Lastly, the prefrontal cortex, which can influence impulse control and decision-making, is not fully operational. Thus, says Dr. Shannon, from a physiological standpoint, when someone with BPD encounters vulnerable situations, it’s akin to driving a car with the pedal to the floor (hypersensitive amygdala), bad brakes (prefrontal cortex), and no brake fluid (serotonin).

Therapeutic implications

If you hear that someone is “behavioral,” or it happens to be your current lens, consider there may be more occurring behind the scenes that isn’t as easily correctible as it might seem. Consider, too, that the person may no more want to be acting that way than others want to put up with it.

While it would be foolish not to set boundaries and hold people responsible for their actions, that alone will change little. Personality has too many moving parts for shock collar treatment; it isn’t like keeping a dog within the limits of a yard. The underlying conflicts driving the defensive or maladaptive behavior must be addressed, and that can only happen within an understanding therapeutic setting.

Believe it or not, as complicated as challenging behavior may be, returning to basics might be the best approach for altering it. People in such states are used to others finger wagging and saying, “Why do you do that?” and “I don’t understand you!” The person likely doesn’t understand why they act the way they do, and now they’re being asked to explain. While valid in their own right, those reactive quips ultimately do little more than reify the need for defensiveness and maintain the cycle, as noted in my post, “2 Things Not to Say to Someone With BPD.”

Establishing a genuine relationship with the person, showing them you want to understand and aren’t going to just ask, “Why do you do that?” like most others, is a good starting point. Being genuinely curious and exploring their experience and not just focusing on behavioral symptoms as if a “to-do list” can help the therapist understand and help the patient better know themselves and thus better navigate changes in their course for a more desirable destination.

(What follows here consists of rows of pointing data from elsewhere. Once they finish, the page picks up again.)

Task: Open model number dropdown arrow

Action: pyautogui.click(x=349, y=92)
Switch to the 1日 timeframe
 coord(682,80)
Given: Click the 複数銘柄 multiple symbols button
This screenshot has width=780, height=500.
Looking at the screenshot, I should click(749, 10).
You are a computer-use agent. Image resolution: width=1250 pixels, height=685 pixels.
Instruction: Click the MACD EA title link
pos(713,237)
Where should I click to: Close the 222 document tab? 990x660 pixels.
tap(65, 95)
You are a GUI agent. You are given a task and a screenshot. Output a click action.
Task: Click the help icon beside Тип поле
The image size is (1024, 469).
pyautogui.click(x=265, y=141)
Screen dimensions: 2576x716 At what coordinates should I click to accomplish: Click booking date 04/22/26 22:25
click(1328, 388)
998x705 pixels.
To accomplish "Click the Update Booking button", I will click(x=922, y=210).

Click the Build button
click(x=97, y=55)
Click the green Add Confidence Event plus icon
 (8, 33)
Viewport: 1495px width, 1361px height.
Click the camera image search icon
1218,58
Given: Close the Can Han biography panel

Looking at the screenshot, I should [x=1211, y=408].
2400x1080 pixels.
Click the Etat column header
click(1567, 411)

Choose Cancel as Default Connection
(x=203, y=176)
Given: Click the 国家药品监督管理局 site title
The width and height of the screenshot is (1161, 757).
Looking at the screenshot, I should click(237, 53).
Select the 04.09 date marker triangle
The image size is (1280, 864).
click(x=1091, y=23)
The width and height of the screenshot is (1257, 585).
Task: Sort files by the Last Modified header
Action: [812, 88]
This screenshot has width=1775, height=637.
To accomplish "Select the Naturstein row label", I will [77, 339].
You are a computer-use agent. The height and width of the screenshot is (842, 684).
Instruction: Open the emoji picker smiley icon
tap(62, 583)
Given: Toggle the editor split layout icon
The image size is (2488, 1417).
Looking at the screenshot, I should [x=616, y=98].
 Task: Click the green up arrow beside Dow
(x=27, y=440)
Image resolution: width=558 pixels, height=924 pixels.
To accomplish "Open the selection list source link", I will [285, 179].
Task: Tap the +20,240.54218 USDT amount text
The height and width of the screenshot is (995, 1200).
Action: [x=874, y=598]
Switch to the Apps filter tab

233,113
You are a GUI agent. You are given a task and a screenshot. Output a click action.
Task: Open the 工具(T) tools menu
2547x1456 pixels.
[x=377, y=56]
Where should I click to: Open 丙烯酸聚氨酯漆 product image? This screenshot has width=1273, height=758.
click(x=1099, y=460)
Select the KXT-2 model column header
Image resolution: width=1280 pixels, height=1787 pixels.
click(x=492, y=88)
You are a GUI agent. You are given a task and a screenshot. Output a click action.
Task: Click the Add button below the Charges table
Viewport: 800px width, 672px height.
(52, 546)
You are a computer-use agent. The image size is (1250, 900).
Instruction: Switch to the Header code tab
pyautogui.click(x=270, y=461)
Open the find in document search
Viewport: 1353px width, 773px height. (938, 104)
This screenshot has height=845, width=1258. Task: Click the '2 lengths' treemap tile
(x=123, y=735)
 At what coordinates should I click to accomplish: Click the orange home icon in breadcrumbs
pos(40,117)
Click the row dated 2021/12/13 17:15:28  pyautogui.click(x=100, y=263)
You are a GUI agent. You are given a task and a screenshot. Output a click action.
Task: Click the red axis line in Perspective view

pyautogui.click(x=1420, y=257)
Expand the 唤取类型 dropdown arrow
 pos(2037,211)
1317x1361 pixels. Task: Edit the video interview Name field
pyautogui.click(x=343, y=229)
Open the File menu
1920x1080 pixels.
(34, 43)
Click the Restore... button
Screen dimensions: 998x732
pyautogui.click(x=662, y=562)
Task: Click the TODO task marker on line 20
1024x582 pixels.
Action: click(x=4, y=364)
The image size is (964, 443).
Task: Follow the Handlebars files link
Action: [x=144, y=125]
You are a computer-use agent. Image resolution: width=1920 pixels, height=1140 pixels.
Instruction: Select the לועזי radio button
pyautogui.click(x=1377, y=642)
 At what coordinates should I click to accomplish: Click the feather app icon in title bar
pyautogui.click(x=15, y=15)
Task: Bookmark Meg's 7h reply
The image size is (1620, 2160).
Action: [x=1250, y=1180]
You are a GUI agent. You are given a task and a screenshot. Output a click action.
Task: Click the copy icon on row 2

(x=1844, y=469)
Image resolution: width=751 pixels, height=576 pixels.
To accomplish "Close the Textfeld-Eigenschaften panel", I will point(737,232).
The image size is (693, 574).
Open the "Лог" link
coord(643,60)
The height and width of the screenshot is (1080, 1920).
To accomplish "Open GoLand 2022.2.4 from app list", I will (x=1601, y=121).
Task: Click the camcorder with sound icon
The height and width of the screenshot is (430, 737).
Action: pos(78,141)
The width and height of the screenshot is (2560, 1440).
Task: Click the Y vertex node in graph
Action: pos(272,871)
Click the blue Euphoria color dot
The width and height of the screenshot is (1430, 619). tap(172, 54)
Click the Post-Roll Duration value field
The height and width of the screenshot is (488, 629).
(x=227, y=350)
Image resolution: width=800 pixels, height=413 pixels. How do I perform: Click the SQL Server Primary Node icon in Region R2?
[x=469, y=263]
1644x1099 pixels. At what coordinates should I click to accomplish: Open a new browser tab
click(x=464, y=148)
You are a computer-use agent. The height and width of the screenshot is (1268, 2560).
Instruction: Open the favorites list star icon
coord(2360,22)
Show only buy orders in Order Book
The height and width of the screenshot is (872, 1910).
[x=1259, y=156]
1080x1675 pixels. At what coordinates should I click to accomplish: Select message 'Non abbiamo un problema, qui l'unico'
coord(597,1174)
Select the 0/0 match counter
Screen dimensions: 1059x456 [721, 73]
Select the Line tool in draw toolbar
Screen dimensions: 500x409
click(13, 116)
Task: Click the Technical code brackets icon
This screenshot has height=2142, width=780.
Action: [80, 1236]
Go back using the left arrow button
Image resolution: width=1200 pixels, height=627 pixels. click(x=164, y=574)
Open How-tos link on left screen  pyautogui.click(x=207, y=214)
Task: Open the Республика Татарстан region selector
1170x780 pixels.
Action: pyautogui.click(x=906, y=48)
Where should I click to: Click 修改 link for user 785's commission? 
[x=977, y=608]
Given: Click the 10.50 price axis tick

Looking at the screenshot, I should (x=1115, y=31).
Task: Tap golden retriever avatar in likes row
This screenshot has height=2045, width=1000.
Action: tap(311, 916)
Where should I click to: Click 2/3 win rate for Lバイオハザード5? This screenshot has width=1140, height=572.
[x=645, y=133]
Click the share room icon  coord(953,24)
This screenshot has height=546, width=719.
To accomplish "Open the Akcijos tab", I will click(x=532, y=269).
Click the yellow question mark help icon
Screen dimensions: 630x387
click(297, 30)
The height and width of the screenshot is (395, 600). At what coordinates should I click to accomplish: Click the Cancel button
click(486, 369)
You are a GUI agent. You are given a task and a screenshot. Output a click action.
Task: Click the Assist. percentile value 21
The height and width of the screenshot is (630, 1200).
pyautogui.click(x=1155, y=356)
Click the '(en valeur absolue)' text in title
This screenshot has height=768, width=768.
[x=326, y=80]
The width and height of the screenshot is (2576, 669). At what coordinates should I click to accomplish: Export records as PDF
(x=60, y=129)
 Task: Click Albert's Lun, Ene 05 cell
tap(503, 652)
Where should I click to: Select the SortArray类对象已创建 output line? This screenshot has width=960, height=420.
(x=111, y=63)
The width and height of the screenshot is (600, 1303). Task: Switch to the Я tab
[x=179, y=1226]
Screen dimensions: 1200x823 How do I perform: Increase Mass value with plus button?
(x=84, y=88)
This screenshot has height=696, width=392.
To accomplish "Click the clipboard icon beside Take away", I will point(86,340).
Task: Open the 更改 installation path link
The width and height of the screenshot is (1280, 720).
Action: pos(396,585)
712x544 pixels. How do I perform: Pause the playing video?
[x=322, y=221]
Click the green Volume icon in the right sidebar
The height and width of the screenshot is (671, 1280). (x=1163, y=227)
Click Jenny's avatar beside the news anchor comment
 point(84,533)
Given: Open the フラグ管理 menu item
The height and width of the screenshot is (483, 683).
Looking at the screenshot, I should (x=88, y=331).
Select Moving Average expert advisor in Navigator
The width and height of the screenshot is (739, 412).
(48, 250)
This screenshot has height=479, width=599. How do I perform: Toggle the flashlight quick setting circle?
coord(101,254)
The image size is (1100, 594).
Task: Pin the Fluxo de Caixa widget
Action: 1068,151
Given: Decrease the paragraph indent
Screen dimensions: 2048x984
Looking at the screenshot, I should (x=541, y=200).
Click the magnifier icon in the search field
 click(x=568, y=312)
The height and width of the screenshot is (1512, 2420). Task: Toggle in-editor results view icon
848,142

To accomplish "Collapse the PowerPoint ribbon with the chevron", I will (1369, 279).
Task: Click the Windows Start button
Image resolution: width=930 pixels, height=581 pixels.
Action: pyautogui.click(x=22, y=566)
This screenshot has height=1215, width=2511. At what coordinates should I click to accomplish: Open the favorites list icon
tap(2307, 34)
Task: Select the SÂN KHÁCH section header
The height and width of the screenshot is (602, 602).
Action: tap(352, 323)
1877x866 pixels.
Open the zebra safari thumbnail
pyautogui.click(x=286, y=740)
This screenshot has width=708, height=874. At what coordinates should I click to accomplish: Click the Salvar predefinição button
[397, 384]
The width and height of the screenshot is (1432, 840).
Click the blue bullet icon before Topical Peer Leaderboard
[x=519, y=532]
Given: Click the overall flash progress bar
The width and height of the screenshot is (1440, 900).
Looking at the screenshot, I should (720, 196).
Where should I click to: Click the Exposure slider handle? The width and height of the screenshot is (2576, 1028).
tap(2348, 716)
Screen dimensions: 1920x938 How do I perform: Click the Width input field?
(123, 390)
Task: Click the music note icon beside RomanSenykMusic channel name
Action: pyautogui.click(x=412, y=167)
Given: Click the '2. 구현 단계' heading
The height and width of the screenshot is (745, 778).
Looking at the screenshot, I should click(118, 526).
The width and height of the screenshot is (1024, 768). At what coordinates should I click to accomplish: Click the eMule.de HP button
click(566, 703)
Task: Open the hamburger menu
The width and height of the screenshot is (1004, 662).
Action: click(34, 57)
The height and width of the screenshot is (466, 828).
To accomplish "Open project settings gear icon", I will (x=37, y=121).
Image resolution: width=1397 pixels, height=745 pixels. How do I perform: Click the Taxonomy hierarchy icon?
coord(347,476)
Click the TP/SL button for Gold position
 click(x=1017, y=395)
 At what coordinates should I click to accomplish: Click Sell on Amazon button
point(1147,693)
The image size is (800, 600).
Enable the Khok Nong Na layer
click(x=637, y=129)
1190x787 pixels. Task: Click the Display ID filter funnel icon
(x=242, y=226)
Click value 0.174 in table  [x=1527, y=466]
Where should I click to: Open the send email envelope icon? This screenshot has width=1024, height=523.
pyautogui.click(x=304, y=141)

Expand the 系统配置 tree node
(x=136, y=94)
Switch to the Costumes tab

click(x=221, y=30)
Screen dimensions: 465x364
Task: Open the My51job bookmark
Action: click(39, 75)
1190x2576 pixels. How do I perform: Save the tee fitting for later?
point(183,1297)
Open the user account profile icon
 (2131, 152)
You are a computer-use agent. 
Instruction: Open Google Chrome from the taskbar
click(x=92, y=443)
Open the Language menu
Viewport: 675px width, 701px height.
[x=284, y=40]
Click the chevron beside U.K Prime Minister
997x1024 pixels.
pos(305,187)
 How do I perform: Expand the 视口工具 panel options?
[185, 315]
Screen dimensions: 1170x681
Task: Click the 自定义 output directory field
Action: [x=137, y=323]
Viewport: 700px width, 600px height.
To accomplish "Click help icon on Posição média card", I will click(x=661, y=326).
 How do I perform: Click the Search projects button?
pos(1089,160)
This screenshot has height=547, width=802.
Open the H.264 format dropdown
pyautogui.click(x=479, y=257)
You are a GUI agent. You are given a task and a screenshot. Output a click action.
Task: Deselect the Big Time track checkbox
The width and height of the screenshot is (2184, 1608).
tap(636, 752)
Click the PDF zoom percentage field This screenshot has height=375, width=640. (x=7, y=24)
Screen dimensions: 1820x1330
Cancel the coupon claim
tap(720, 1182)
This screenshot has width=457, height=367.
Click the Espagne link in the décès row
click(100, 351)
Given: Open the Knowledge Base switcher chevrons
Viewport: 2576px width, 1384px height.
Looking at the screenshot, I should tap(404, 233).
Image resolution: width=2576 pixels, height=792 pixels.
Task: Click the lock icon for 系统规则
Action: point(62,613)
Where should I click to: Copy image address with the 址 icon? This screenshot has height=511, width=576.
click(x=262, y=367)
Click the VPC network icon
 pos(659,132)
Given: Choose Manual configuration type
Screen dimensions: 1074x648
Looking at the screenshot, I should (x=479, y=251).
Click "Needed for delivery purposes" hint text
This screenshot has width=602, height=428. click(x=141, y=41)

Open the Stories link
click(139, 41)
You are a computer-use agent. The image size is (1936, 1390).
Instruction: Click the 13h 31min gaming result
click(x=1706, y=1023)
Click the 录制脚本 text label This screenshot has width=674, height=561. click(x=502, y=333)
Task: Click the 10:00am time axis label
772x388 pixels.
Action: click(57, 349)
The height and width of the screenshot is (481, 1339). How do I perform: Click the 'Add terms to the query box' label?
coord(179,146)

Disclaimer: The material provided in this post is for informational purposes only and not intended to diagnose, treat, or prevent any illness in readers or people they know. The information should not replace personalized care or intervention from an individual’s provider or formal supervision if you’re a practitioner or student.

References

Gillette, H. (2023, 28 March). What’s the difference between mental health and behavioral health? Healthline. https://www.healthline.com/health/mental-health-vs-behavioral-health

Shannon, J. (2019, October 25). Character flaws: How to understand and navigate relationships with high conflict clients. Brattleboro Retreat, Brattleboro, Vermont.